Haldern. — Oui, Ablou.

Ablou. — Et jamais personne n’a visité votre manoir ? Ni homme, ni femme ?

Haldern. — Le pont-levis — lui seul et le hibou remontent la mandibule de leur paupière de soie grise — ses papilles vierges du sable des hommes méprisés, aveugles du seul Réel, le Surnaturel. J’aime en les femmes — carie et scorie que Dieu extirpa de la grille de leurs côtes — leur servilité, mais je les veux muettes.
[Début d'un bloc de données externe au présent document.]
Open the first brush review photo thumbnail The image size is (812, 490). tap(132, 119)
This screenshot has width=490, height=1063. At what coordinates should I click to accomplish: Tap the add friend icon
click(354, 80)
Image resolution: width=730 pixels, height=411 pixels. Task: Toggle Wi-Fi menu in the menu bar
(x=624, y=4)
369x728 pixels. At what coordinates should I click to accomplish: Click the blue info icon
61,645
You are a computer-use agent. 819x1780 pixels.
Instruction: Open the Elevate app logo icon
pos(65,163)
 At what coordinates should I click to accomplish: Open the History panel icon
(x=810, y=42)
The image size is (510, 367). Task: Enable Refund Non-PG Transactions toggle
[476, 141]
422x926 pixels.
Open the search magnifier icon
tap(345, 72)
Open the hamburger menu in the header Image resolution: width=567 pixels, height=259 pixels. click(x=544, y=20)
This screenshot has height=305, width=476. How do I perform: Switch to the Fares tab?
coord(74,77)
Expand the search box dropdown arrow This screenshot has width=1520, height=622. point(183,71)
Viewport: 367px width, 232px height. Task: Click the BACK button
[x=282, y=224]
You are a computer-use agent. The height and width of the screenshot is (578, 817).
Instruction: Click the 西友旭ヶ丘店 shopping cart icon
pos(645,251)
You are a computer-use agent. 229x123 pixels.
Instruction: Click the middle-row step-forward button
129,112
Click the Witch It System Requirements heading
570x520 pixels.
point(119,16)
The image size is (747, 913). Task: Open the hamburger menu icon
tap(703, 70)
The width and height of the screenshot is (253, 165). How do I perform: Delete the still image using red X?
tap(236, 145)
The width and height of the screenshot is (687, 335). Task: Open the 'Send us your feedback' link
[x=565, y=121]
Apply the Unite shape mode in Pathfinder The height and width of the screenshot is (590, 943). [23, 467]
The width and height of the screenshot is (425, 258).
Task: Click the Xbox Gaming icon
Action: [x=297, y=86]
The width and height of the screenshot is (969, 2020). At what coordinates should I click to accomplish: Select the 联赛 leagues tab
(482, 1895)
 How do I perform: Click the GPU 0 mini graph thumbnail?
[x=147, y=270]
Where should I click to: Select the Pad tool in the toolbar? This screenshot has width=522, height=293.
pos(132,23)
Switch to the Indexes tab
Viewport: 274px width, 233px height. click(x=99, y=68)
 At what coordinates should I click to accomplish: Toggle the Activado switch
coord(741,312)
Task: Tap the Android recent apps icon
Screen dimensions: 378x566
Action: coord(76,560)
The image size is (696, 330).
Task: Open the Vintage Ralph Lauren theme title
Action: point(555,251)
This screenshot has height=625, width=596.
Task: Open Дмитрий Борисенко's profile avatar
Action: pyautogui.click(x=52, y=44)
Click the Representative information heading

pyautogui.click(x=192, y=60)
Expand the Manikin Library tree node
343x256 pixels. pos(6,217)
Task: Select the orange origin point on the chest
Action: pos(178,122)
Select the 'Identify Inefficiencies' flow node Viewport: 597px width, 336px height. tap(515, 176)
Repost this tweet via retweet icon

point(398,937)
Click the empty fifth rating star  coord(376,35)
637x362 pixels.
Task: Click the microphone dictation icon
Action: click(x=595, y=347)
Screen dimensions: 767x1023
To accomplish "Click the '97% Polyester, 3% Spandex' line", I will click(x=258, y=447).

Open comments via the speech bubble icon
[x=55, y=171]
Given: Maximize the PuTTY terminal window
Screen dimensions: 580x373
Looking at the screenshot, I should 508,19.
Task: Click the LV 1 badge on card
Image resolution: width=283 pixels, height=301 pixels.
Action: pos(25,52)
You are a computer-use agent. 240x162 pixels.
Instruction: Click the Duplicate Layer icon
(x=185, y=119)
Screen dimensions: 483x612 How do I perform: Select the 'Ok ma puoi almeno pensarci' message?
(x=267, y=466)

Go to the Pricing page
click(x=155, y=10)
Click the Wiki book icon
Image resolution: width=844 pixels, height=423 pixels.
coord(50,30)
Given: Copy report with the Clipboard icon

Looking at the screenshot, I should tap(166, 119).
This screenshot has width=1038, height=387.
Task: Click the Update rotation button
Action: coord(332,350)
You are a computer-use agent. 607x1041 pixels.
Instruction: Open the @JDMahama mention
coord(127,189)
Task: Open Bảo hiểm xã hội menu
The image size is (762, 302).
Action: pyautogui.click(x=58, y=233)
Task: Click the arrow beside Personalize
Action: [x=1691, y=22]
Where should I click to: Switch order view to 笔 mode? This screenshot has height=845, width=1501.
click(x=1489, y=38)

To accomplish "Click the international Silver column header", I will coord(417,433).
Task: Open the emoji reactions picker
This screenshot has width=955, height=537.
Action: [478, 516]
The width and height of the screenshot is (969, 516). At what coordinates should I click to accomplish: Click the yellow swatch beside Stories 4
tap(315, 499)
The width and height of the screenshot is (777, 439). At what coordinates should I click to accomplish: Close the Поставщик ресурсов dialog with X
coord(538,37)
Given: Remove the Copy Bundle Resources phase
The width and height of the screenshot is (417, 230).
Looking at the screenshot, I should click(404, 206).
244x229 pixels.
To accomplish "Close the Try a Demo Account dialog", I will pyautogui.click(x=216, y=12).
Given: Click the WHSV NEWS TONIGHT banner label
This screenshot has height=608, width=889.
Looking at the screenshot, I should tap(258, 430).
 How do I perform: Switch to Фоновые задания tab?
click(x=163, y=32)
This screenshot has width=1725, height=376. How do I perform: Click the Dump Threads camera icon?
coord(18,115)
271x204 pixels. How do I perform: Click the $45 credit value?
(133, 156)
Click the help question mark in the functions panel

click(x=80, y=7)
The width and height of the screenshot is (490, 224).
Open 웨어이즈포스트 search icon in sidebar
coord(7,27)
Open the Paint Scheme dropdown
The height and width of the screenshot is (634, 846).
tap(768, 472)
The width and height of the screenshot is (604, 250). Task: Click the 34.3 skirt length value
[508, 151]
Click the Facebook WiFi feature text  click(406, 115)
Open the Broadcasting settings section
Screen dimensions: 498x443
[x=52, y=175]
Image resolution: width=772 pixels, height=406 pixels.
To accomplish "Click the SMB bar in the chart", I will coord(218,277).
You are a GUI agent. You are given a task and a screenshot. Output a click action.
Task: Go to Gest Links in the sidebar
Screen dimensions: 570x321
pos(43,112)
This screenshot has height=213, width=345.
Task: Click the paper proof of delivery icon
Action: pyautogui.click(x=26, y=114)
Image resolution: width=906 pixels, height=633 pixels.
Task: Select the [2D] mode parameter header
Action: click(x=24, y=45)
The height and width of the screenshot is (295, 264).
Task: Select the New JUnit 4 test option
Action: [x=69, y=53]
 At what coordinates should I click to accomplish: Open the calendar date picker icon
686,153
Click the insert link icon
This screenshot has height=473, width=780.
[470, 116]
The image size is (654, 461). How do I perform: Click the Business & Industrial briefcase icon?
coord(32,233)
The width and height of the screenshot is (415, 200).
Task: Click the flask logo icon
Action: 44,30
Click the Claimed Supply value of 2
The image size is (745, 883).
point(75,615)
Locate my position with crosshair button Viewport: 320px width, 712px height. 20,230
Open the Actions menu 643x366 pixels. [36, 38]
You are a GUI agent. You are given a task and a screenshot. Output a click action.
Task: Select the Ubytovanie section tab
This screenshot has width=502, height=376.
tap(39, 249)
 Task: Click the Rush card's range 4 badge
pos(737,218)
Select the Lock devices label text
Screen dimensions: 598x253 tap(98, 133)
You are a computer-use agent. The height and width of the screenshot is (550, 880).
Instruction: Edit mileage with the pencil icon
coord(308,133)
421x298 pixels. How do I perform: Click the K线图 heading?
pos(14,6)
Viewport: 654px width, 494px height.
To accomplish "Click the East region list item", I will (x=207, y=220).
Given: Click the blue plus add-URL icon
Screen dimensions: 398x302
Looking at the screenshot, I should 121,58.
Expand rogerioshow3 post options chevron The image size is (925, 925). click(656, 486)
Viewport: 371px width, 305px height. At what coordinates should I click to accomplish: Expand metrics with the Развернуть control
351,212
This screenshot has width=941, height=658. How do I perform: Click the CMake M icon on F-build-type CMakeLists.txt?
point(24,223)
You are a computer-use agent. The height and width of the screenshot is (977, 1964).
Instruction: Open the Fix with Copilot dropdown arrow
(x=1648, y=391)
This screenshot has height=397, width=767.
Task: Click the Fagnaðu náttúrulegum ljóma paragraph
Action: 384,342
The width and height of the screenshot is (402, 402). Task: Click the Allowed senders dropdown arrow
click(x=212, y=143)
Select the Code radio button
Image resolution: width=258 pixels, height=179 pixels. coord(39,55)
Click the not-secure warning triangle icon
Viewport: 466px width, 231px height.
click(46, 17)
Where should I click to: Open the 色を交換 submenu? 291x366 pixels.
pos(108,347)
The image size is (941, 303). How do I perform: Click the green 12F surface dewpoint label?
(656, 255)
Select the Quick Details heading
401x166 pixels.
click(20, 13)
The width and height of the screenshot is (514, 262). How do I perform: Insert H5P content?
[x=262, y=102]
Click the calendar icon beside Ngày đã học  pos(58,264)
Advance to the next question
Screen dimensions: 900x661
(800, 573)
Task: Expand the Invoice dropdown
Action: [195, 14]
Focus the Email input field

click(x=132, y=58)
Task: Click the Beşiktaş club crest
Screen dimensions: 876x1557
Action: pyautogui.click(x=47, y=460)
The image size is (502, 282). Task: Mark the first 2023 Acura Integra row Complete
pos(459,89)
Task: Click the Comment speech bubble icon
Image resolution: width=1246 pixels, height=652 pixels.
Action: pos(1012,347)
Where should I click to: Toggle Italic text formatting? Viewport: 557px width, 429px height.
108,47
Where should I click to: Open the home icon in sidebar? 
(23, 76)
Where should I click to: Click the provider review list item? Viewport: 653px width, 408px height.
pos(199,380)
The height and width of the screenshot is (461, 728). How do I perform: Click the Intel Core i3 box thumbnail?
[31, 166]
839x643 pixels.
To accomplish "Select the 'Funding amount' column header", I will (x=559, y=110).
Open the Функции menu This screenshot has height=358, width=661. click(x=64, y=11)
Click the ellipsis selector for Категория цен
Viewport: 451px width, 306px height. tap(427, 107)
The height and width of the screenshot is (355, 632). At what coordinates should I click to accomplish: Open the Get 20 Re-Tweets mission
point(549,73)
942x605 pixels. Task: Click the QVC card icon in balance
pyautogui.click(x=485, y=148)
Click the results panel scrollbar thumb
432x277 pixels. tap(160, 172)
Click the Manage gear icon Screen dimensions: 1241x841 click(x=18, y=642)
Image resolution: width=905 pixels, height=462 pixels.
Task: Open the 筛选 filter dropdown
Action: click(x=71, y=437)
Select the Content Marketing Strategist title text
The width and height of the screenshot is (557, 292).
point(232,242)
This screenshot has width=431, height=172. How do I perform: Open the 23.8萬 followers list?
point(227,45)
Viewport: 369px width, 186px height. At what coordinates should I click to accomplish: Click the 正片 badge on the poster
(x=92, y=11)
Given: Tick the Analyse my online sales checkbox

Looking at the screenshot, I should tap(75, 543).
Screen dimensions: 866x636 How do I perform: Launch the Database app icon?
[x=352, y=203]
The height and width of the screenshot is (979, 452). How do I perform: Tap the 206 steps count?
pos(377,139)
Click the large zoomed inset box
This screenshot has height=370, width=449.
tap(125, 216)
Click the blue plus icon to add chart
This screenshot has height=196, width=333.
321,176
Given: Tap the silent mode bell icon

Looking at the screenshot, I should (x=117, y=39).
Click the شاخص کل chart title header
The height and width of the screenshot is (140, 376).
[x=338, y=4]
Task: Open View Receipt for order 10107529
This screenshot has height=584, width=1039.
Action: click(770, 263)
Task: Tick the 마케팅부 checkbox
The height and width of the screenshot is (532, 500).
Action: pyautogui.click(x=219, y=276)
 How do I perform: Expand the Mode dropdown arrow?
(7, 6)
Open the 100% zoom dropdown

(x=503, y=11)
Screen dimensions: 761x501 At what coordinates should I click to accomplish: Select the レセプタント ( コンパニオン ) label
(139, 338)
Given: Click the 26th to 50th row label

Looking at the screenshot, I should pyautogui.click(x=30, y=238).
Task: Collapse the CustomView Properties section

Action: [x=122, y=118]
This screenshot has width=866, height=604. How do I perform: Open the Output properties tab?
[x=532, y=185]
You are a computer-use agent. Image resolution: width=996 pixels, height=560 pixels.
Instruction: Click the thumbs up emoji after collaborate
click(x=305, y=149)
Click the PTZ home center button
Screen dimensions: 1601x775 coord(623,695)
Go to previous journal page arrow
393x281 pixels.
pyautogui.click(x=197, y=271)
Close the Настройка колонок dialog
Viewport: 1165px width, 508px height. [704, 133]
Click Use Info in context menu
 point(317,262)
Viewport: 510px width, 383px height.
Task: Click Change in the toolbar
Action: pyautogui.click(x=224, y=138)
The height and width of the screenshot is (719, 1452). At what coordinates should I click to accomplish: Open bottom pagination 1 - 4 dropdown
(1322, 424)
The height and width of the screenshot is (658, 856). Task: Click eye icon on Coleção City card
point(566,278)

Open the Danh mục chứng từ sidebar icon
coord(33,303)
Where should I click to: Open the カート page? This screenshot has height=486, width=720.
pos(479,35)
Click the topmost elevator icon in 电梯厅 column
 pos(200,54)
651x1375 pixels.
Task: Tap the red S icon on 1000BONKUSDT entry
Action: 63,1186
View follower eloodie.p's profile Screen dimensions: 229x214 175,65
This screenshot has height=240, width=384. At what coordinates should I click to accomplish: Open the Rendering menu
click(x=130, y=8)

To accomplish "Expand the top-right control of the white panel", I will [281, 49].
Dans mon alcôve sainte du buis bénit des chauves-souris, quand en mes bras elles parlent — plainte du thorax des poupées aux doigts des colporteurs — quand elles parlent, je les jette au pied de mon lit, à l’auréole de veilleuse de la tête de mort en sa caverne bâillante, qui m’écoute de ses deux creuses ailes d’épervier blanches et noires. — Hors du sexe seul est l’amour ; je voudrais. quelqu’un qui ne fût ni homme ni femme ni tout à fait monstre, esclave dévoué et qui pût parler sans rompre l’harmonie de mes pensées sublimes ; à qui un baiser fût stupre démonial. — Quelque homme t’a-t-il dit qu’il t’aimait, Ablou ?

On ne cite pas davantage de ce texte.